Increasing regulatory requirements and, in some cases, outright restrictions in established markets have resulted in lighter touch, offshore jurisdictions being sought out as places to potentially re-incorporate. The more well-known markets such as Vanuatu, BVI and Belize remain favourites but the list has expanded to include the likes of Saint Vincent and the Grenadines, Samoa and The Marshall Islands, to name but a few. Malaysia that has been one of the greatest beneficiaries of the recent trend in offshoring within Asia as brokers look to leverage the benefits of its geographic location in the heart of the fast-growing SE Asian market, the diverse, well-educated, multi-lingual workforce and the relatively low costs for of operating a business.
Another major trend we are seeing relates to risk management. In some of the less developed markets, in particular, we have been surprised by how rudimentary some brokers’ in-house risk management systems and procedures have been (and in many cases remain). Many still manage risk on an eye-ball level, whilst some others simply use excel spreadsheets or pen and paper. After the drop in volatility after March and into April 2020, we saw a noticeable increase in clients wanting our support for risk management and risk analytics. In an increasingly systematic and low latency market, the fact that we can automate the risk analysis and management process for brokers and help them to identify, isolate, and remove toxic clients has had huge appeal. We have found that when clients look to add risk management to their solution or change their bridge, they tend to want it bundled with our liquidity into a package – and this has been great for our business.
The pandemic coupled with other specific market events, like the inversion of oil prices in April and the run up in gold prices in August, have also accelerated the appetite for risk management. Working from home forced many financial institutions to review their internal processes, particularly around risk management during periods of market volatility. This resulted in a surge in interest for our offering.

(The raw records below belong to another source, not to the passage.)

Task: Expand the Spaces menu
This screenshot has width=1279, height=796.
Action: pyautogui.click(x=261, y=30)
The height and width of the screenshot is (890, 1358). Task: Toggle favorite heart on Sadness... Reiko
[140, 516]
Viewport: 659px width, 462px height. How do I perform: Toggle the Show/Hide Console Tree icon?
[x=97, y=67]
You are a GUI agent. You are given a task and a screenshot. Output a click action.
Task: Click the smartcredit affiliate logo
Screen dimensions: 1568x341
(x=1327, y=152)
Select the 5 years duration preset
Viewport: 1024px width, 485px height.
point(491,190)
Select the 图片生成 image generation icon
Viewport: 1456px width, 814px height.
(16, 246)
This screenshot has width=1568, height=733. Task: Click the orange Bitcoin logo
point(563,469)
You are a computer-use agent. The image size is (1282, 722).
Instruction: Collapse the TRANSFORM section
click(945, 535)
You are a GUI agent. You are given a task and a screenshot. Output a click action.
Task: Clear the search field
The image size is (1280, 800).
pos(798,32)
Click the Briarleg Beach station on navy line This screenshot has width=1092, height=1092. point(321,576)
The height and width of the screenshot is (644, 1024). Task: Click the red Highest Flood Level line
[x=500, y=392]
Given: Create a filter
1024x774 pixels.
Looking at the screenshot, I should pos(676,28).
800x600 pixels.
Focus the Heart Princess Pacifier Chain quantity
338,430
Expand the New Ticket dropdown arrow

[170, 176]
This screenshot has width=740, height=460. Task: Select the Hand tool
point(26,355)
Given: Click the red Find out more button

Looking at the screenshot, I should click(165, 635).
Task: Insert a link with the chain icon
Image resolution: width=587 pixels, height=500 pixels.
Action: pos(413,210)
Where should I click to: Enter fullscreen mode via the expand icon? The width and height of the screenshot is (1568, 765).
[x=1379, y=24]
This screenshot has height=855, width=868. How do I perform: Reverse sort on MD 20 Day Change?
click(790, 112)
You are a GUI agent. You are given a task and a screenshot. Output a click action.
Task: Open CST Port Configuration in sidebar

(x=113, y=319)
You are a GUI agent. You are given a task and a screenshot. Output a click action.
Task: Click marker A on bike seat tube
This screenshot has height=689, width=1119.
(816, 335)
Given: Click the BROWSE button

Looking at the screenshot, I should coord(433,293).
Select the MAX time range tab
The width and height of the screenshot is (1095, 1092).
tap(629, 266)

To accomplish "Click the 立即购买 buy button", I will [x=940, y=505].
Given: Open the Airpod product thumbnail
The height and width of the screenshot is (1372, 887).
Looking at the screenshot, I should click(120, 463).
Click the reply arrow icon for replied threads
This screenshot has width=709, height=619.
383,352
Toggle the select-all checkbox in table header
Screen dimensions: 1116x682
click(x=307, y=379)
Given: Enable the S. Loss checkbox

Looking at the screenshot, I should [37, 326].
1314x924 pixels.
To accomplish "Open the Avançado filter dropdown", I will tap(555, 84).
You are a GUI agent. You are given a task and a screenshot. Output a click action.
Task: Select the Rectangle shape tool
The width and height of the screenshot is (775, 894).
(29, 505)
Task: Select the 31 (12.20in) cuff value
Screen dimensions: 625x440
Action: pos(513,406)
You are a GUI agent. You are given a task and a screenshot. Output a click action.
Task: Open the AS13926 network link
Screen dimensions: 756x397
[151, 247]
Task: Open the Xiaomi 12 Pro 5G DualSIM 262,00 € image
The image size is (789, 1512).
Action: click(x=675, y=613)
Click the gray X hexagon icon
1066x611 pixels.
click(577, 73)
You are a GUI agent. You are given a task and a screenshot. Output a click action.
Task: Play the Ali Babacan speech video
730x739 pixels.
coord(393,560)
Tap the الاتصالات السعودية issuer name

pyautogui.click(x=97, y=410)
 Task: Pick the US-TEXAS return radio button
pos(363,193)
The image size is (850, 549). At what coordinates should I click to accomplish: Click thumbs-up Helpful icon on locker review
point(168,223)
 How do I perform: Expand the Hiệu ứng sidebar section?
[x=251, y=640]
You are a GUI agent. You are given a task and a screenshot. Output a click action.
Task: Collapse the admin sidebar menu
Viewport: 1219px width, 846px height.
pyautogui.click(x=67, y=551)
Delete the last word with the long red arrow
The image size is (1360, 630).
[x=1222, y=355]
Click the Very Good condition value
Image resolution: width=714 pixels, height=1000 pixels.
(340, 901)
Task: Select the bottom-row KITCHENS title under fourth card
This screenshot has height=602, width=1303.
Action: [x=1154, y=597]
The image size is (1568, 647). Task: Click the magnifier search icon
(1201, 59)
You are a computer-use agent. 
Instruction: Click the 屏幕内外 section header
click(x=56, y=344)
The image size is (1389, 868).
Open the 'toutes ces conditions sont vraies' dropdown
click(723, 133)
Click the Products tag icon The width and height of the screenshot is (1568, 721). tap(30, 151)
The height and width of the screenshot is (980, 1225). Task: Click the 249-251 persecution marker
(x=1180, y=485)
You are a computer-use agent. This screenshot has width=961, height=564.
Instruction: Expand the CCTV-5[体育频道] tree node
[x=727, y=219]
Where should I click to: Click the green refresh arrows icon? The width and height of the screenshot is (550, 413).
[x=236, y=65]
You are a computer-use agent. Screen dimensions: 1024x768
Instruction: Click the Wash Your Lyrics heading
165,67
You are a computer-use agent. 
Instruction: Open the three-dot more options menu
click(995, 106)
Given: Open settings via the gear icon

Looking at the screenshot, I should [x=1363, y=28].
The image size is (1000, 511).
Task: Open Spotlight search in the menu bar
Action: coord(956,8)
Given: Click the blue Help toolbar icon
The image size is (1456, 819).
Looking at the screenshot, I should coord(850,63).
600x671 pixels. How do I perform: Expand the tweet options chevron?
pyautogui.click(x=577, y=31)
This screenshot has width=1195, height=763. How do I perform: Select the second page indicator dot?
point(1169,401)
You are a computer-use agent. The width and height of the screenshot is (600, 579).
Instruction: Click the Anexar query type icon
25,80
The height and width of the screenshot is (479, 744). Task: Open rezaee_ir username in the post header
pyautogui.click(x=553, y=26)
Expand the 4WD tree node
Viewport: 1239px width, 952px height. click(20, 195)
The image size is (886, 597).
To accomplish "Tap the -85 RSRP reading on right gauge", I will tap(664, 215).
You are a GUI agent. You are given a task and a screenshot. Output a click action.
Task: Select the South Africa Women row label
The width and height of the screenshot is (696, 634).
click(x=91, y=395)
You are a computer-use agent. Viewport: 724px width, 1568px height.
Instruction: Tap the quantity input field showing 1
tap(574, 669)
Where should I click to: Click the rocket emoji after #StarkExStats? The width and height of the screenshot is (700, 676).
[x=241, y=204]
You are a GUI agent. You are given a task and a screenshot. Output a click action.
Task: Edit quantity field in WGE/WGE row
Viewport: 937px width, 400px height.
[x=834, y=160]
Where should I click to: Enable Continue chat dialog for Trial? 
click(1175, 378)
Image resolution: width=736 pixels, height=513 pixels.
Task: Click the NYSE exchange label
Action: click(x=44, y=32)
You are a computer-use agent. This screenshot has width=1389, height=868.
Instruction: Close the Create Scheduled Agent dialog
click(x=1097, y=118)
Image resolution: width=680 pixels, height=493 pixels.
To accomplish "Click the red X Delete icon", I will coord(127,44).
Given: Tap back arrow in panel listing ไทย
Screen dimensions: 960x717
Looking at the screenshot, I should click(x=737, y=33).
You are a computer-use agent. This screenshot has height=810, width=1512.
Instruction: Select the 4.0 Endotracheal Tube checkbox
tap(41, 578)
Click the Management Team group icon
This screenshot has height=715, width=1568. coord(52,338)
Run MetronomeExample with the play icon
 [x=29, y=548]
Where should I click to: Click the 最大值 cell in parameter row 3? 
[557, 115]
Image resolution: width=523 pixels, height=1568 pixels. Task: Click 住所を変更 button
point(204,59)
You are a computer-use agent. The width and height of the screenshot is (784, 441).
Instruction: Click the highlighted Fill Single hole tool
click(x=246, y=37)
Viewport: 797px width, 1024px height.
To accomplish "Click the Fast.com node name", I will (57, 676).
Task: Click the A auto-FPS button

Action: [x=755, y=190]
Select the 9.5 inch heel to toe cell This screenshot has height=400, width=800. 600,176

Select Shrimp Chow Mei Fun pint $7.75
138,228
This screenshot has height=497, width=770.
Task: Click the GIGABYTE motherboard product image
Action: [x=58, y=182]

Retail brokers in the region tend to service their clients well. However, one further noticeable trend is that their underlying clients are becoming increasingly sophisticated and therefore the brokers are increasingly recognising the need for external support to accommodate this – whether that is better execution, hosting, risk systems etc.
It has taken a while to educate the market, gain trust, and for potential clients to understand that we are here to help them to optimise and enhance their operations, not to replace anyone from within their organisations. There is an increasing acceptance that there is a value in paying for quality services – and that with our technology and pricing we can help brokers improve their overall profitability.
FNG: What kind of client base have you built?
Will: As alluded to above, thanks to our broad range of liquidity, risk and technology solutions, we have built a diverse client base, ranging from start-ups and early stage brokers through to large regulated institutional brokers, money managers and funds.
Clients vary in their risk appetites, with the majority employing a hybrid risk model and the remainder opting for the 100% STP approach.
We understand the differing requirements of our clients and the markets in which they are operating. This enables us to tailor bespoke solutions and packages and to develop strong and sustainable partnerships.
FNG: What are you plans for 2021?
Will: We are looking at further growth across the region and development of our offering with a number of new instruments, technology solutions and risk services due to be announced over the course of 2021.2020 crystallised our business in the region and we are now in a very strong position for continued growth.